BEGIN Data supplied
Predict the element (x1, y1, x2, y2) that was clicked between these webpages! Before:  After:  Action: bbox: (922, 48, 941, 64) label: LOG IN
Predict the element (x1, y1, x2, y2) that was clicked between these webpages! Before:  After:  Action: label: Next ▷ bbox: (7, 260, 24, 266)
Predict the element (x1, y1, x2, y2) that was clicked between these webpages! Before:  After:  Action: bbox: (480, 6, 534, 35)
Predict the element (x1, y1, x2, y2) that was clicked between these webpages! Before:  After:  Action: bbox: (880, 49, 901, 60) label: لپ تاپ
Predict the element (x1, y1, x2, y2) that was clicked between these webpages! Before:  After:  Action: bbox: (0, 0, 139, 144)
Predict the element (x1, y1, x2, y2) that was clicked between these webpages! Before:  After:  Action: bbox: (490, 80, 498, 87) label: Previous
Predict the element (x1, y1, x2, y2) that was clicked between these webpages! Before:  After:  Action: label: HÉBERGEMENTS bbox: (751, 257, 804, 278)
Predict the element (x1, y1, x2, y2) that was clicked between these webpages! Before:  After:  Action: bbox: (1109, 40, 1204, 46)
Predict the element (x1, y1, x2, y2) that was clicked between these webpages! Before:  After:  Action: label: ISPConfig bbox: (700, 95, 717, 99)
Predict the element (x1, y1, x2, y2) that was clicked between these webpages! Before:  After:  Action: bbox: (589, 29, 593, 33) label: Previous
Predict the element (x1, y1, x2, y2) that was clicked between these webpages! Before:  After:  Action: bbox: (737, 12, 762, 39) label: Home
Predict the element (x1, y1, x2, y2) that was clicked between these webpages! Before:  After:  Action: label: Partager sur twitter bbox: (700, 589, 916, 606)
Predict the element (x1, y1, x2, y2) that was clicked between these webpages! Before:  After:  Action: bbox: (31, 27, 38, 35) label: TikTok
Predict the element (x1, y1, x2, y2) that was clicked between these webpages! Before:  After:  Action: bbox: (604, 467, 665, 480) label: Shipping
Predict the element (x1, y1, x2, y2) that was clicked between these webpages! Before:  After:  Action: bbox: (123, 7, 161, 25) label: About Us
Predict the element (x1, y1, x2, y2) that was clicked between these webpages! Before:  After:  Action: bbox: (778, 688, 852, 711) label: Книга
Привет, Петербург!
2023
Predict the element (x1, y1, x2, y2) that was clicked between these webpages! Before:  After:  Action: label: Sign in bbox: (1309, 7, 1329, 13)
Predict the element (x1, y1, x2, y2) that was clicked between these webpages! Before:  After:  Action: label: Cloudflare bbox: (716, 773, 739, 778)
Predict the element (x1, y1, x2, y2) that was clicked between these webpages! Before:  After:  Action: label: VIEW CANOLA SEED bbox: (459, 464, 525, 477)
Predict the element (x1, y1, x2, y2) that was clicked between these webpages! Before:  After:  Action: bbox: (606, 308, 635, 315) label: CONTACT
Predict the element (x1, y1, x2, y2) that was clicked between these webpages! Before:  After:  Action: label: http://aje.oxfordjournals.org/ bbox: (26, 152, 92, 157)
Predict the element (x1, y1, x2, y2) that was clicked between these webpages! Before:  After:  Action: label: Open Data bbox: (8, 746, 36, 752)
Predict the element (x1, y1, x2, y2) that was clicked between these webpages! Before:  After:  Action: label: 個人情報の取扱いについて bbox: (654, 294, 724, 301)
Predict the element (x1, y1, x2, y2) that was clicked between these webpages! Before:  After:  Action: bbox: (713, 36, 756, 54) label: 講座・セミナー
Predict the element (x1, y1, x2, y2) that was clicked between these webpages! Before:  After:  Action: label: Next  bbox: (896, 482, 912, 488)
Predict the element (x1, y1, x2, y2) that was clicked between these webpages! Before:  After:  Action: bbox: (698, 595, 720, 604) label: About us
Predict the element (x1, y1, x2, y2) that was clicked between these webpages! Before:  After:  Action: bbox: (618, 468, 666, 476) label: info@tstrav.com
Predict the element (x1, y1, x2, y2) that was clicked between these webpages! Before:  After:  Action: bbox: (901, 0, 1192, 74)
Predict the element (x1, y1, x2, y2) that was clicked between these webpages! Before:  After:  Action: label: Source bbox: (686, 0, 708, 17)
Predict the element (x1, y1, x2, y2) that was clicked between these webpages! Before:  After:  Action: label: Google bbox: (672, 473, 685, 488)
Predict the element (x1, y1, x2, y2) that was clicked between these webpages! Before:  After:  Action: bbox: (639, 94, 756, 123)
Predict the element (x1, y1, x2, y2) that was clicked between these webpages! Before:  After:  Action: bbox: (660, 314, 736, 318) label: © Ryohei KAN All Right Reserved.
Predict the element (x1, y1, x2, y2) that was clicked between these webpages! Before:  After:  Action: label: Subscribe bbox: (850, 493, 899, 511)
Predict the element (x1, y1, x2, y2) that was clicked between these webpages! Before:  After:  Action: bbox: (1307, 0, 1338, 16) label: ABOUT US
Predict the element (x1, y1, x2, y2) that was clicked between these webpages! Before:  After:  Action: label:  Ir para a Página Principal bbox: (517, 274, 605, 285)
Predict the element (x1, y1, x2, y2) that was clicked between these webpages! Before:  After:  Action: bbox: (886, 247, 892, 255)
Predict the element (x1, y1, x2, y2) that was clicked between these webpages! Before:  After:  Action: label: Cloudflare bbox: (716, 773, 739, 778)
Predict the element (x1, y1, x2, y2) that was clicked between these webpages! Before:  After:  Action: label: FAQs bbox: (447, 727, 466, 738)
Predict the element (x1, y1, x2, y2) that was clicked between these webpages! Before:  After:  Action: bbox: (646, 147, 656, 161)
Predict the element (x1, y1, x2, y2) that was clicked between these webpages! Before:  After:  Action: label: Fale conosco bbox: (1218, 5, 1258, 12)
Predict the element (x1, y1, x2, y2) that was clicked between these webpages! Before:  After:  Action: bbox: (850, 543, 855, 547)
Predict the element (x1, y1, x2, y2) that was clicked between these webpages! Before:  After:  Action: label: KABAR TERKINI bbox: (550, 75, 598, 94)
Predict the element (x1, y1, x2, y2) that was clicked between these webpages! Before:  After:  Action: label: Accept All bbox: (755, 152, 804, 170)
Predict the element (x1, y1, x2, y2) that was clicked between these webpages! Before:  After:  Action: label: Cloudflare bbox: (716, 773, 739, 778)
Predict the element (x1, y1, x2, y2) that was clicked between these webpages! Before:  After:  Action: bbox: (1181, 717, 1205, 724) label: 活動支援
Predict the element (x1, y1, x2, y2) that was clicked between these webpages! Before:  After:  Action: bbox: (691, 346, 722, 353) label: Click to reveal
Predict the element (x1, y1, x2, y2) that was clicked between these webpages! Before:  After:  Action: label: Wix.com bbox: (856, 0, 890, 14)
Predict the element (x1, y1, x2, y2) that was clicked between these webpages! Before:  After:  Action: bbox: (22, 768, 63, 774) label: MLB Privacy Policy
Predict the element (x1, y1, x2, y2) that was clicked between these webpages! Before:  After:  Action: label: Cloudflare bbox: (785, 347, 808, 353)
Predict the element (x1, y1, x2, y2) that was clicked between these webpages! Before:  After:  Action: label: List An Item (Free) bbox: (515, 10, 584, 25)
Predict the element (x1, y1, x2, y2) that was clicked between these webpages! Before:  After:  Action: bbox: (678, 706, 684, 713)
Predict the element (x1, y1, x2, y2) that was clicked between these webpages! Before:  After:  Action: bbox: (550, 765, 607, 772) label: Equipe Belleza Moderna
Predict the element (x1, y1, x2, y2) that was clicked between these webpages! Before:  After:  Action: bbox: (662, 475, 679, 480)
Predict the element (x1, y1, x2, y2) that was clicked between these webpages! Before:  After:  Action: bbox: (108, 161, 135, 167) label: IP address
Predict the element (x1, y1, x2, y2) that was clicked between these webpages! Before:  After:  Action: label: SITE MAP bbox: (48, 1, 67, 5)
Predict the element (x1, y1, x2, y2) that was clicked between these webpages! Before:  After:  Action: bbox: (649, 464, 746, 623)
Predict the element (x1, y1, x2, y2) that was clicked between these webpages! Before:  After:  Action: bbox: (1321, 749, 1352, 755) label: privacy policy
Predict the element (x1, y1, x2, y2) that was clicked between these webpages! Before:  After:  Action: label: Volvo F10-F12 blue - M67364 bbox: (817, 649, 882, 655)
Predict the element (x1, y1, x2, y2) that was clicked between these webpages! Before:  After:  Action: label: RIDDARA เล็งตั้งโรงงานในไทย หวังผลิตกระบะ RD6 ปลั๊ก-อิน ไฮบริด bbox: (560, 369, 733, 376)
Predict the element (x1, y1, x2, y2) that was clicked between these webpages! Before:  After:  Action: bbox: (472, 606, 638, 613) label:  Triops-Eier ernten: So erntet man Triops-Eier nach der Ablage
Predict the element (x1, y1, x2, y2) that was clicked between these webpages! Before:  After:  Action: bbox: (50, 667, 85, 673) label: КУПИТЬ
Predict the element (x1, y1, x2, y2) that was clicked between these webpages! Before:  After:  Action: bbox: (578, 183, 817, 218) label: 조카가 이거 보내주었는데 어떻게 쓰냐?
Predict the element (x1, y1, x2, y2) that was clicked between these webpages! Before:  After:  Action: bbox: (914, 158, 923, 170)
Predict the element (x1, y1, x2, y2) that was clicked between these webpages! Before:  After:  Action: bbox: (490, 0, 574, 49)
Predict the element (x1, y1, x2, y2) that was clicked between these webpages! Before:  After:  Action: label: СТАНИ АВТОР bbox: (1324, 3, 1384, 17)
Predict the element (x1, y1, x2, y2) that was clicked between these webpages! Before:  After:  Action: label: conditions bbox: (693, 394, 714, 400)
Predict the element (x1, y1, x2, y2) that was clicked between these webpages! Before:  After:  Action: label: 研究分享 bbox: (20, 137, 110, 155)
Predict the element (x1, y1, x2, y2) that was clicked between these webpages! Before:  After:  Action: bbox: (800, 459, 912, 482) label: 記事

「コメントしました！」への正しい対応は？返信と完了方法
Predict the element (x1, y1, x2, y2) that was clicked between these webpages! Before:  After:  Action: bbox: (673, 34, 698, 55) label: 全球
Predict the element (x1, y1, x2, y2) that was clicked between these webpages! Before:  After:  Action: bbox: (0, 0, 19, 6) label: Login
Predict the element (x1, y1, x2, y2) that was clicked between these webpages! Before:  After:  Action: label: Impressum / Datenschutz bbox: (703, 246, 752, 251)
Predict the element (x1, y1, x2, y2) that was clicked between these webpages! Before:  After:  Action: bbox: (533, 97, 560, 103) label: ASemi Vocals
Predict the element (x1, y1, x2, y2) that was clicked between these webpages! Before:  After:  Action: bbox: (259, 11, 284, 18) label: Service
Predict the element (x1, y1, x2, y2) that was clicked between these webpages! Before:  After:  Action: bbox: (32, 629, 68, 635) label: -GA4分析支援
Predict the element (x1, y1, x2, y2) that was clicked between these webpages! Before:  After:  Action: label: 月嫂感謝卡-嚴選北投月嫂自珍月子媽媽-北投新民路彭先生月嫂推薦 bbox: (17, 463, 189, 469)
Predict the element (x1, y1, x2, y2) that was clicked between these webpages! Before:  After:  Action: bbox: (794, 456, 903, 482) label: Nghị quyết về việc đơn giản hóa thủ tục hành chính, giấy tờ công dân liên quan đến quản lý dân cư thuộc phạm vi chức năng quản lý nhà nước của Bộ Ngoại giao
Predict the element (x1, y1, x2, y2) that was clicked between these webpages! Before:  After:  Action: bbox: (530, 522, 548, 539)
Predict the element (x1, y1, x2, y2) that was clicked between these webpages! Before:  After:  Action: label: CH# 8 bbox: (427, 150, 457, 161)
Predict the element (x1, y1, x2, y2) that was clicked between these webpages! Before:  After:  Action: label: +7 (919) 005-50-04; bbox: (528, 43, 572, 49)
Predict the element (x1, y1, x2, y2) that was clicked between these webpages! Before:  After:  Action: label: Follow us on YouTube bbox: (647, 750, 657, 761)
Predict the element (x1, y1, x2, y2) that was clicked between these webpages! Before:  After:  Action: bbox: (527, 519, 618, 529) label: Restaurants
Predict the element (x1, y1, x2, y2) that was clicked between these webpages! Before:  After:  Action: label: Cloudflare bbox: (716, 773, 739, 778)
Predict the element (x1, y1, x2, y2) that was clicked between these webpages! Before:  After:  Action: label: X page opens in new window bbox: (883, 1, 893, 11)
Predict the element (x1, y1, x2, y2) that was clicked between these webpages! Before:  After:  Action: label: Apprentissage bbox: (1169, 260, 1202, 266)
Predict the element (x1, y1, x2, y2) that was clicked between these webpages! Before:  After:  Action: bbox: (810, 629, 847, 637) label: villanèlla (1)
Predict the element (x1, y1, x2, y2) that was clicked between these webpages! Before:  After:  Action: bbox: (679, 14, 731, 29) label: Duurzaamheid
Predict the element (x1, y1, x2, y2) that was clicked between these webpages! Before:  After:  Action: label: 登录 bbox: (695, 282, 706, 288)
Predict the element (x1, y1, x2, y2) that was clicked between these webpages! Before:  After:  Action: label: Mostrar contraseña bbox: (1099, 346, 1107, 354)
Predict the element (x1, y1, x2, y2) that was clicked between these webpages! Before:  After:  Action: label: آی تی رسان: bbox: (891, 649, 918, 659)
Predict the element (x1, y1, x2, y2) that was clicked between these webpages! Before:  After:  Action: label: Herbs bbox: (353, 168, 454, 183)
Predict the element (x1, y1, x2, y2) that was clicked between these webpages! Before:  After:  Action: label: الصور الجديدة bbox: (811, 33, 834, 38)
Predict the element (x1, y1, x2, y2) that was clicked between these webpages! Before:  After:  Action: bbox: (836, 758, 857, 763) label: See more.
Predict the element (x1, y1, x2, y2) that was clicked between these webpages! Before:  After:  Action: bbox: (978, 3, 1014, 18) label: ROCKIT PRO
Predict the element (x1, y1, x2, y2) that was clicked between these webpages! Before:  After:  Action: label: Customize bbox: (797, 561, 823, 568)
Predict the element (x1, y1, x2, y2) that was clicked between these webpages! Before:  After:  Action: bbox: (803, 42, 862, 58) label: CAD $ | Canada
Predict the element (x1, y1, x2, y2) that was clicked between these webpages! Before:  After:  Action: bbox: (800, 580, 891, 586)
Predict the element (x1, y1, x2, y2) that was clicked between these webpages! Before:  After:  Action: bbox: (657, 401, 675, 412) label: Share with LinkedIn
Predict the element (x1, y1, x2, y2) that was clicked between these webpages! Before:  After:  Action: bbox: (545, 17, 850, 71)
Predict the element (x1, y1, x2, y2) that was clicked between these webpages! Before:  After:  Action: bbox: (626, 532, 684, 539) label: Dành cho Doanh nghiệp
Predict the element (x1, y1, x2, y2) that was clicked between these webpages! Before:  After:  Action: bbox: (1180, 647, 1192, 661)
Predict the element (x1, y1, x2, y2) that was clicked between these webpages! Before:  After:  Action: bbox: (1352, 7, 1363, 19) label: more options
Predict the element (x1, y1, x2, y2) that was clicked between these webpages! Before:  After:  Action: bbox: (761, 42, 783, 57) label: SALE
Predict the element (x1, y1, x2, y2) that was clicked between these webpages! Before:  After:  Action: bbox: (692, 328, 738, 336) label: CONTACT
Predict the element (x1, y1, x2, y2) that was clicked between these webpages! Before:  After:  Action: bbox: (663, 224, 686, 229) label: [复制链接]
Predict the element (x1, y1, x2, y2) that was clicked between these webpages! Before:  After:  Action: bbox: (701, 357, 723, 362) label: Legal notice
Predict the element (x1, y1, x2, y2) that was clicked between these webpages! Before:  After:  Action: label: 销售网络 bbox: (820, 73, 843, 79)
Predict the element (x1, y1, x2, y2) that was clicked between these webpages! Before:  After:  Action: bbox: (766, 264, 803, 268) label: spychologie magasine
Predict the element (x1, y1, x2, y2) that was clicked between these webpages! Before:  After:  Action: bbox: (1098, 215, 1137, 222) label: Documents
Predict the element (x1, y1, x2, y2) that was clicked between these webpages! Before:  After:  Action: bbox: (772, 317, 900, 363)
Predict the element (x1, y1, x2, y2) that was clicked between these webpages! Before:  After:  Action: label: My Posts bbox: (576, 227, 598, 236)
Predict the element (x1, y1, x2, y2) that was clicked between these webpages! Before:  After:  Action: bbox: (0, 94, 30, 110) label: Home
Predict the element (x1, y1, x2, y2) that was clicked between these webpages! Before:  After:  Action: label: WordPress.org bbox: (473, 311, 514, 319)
END Data supplied
Reproduce the material, beginning at the line that contains "317, 900, 363)" and stopping after the line that contains "227, 598, 236)", with "webpages" swapped for "web pages" and everything else left as it is.

Predict the element (x1, y1, x2, y2) that was clicked between these web pages! Before:  After:  Action: bbox: (772, 317, 900, 363)
Predict the element (x1, y1, x2, y2) that was clicked between these web pages! Before:  After:  Action: label: My Posts bbox: (576, 227, 598, 236)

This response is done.